THE TASK -
Reproduce the Unity 5 mobile water shader text below in its entirety, with no alterations.

BEGIN PAGE TEXT

Unity 5 Mobile Water Shader

Unity 5 Mobile Water Shader, as for me enough cheap with a good set of possible effects.

Shader "Water\MobileWater" {
Properties{
_WaterContrast("Water Contrast", Range(0, 1)) = 0.3
_WaterSpeed("Water Speed", Range(0.01, 2)) = 0.4
_WaterDepth("WaterDepth", Range(0, 1)) = 0.3
_WaterTile("Water Tile", Range(1, 10)) = 2.5
_WaveNormal("Wave Normal", 2D) = "bump" {}
_SpecularGloss("Specular Gloss", Range(0.5, 20)) = 1.5
_SpecularPower("Specular Power", Range(0, 2)) = 0.5
_WaveWind("Wave Wind", Range(0, 1)) = 0.5
_WaveSpeed("Wave Speed", Range(0.01, 1)) = 0.4
_WaveHeight("Wave Height", Range(0, 50)) = 0.5
_WaveTile1("Wave Tile X", Range(10, 500)) = 400
_WaveTile2("Wave Tile Y", Range(10, 500)) = 400
_CoastColor("Coast Color", COLOR) = (0.17647, 0.76863, 0.82353, 1)
_CoastDepth("Coast Depth", COLOR) = (0, 1.0, 0.91373, 1)
_OceanColor("Ocean Color", COLOR) = (0.03529, 0.24314, 0.41961, 1)
_OceanDepth("Ocean Depth", COLOR) = (0.25098, 0.50980, 0.92549, 1)
_IslandMask("Island Mask", 2D) = "white" {}
_FoamDiffuse("Foam texture", 2D) = "white" {}
_FoamTileX("Foam Tile X", Range(0, 2.0)) = 0.5
_FoamTileY("Foam Tile Y", Range(0, 2.0)) = 0.5

}
SubShader{
Tags{ "LightMode" = "ForwardBase" }
Pass{
Blend SrcAlpha OneMinusSrcAlpha
CGPROGRAM
#include "UnityCG.cginc"

END PAGE TEXT
BEGIN DATA SHOWN

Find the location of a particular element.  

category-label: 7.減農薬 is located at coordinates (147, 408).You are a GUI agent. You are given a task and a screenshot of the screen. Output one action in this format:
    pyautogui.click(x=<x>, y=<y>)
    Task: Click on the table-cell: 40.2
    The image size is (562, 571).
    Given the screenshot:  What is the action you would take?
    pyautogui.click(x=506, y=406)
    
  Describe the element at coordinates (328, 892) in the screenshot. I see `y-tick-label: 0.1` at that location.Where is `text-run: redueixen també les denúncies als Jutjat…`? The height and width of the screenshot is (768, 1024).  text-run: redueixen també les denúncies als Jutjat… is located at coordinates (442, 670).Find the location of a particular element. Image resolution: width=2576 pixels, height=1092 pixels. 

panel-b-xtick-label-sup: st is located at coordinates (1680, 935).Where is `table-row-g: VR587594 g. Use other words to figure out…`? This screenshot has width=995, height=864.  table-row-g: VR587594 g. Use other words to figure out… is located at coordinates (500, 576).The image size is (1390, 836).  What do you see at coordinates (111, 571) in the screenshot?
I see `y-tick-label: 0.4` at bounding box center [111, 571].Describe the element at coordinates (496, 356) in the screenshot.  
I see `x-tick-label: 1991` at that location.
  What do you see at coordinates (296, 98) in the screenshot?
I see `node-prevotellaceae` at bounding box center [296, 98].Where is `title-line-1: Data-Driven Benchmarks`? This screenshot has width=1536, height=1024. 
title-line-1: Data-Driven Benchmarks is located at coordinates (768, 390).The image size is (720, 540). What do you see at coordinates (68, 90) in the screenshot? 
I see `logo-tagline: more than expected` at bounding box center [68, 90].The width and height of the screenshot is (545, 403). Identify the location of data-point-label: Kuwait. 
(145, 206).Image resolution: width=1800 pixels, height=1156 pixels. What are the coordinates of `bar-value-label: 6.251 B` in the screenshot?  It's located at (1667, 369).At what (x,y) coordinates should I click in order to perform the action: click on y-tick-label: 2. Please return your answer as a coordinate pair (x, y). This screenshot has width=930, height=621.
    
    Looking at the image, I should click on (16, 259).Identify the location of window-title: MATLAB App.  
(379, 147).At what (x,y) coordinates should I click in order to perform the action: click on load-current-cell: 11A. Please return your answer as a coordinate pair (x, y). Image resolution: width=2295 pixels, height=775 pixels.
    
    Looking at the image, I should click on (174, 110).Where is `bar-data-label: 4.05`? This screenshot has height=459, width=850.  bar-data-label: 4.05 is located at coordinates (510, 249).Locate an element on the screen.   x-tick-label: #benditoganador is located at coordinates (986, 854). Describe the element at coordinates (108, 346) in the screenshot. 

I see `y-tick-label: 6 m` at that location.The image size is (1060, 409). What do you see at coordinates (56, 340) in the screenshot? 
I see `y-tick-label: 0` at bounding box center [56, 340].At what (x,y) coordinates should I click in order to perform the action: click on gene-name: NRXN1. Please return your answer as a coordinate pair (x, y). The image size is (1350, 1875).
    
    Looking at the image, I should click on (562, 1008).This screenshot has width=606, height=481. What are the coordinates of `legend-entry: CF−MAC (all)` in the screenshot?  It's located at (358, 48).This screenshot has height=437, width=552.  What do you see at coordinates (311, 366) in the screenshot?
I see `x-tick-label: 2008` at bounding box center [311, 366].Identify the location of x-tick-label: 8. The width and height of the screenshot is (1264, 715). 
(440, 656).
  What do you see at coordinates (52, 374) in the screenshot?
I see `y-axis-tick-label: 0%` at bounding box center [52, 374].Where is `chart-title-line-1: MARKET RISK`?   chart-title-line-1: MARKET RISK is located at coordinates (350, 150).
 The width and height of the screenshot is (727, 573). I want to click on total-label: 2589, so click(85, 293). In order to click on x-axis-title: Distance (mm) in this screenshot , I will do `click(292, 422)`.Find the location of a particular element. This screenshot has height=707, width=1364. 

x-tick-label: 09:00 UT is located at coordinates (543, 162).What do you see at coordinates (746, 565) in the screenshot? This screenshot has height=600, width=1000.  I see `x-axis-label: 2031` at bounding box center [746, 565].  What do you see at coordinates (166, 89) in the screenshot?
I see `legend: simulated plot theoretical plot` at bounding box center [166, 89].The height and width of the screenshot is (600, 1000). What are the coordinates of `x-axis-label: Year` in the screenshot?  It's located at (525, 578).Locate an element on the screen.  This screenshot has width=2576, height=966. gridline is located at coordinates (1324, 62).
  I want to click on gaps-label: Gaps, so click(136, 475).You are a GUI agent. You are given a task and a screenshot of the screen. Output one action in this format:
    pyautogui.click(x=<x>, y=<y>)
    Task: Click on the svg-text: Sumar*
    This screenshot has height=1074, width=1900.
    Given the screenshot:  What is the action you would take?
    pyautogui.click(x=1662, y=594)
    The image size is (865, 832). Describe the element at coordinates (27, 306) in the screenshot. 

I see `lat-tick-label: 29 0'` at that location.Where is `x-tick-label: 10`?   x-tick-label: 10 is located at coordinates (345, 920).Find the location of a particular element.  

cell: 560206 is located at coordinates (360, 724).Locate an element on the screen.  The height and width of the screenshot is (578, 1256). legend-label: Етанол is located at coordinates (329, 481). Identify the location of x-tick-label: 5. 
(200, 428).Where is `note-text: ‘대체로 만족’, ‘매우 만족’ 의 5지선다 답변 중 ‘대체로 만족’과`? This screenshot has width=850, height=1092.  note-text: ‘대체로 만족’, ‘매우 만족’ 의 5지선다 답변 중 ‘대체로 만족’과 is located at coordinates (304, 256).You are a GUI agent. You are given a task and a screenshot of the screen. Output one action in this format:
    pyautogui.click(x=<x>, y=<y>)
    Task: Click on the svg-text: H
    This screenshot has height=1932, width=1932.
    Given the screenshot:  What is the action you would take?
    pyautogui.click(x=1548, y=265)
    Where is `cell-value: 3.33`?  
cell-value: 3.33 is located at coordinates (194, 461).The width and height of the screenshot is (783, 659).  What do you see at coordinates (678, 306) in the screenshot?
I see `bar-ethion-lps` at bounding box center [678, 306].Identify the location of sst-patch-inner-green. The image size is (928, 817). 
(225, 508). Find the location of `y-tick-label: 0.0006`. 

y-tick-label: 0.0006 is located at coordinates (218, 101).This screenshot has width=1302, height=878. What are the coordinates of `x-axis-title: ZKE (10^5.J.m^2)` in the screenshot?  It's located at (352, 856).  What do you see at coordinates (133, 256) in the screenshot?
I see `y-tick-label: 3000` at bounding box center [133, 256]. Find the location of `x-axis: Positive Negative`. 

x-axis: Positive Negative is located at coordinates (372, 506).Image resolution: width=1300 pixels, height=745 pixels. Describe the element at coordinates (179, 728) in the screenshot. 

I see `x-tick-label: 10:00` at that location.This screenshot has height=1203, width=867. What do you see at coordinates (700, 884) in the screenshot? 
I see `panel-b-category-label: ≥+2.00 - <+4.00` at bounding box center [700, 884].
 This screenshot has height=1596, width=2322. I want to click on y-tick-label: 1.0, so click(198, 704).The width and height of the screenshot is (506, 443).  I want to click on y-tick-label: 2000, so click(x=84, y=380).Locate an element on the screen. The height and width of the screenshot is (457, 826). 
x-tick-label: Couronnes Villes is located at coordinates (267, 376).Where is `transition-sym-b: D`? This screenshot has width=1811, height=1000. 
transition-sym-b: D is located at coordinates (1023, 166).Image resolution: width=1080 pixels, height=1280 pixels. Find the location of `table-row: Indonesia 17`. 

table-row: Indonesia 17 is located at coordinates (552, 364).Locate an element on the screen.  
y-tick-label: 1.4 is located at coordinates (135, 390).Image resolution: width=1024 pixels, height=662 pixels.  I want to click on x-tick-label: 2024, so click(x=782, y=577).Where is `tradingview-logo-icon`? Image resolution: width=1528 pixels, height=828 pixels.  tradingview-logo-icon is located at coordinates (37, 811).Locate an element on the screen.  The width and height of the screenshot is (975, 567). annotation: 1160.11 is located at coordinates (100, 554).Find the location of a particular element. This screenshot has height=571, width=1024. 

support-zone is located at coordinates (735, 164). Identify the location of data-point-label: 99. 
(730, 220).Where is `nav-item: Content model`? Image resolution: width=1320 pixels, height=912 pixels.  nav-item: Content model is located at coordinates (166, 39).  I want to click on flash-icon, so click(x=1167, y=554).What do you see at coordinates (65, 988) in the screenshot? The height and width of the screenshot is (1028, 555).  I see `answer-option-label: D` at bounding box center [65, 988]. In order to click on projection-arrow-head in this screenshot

END DATA SHOWN

OUTPUT FOR THIS TASK -
Unity 5 Mobile Water Shader

Unity 5 Mobile Water Shader, as for me enough cheap with a good set of possible effects.

Shader "Water\MobileWater" {
Properties{
_WaterContrast("Water Contrast", Range(0, 1)) = 0.3
_WaterSpeed("Water Speed", Range(0.01, 2)) = 0.4
_WaterDepth("WaterDepth", Range(0, 1)) = 0.3
_WaterTile("Water Tile", Range(1, 10)) = 2.5
_WaveNormal("Wave Normal", 2D) = "bump" {}
_SpecularGloss("Specular Gloss", Range(0.5, 20)) = 1.5
_SpecularPower("Specular Power", Range(0, 2)) = 0.5
_WaveWind("Wave Wind", Range(0, 1)) = 0.5
_WaveSpeed("Wave Speed", Range(0.01, 1)) = 0.4
_WaveHeight("Wave Height", Range(0, 50)) = 0.5
_WaveTile1("Wave Tile X", Range(10, 500)) = 400
_WaveTile2("Wave Tile Y", Range(10, 500)) = 400
_CoastColor("Coast Color", COLOR) = (0.17647, 0.76863, 0.82353, 1)
_CoastDepth("Coast Depth", COLOR) = (0, 1.0, 0.91373, 1)
_OceanColor("Ocean Color", COLOR) = (0.03529, 0.24314, 0.41961, 1)
_OceanDepth("Ocean Depth", COLOR) = (0.25098, 0.50980, 0.92549, 1)
_IslandMask("Island Mask", 2D) = "white" {}
_FoamDiffuse("Foam texture", 2D) = "white" {}
_FoamTileX("Foam Tile X", Range(0, 2.0)) = 0.5
_FoamTileY("Foam Tile Y", Range(0, 2.0)) = 0.5

}
SubShader{
Tags{ "LightMode" = "ForwardBase" }
Pass{
Blend SrcAlpha OneMinusSrcAlpha
CGPROGRAM
#include "UnityCG.cginc"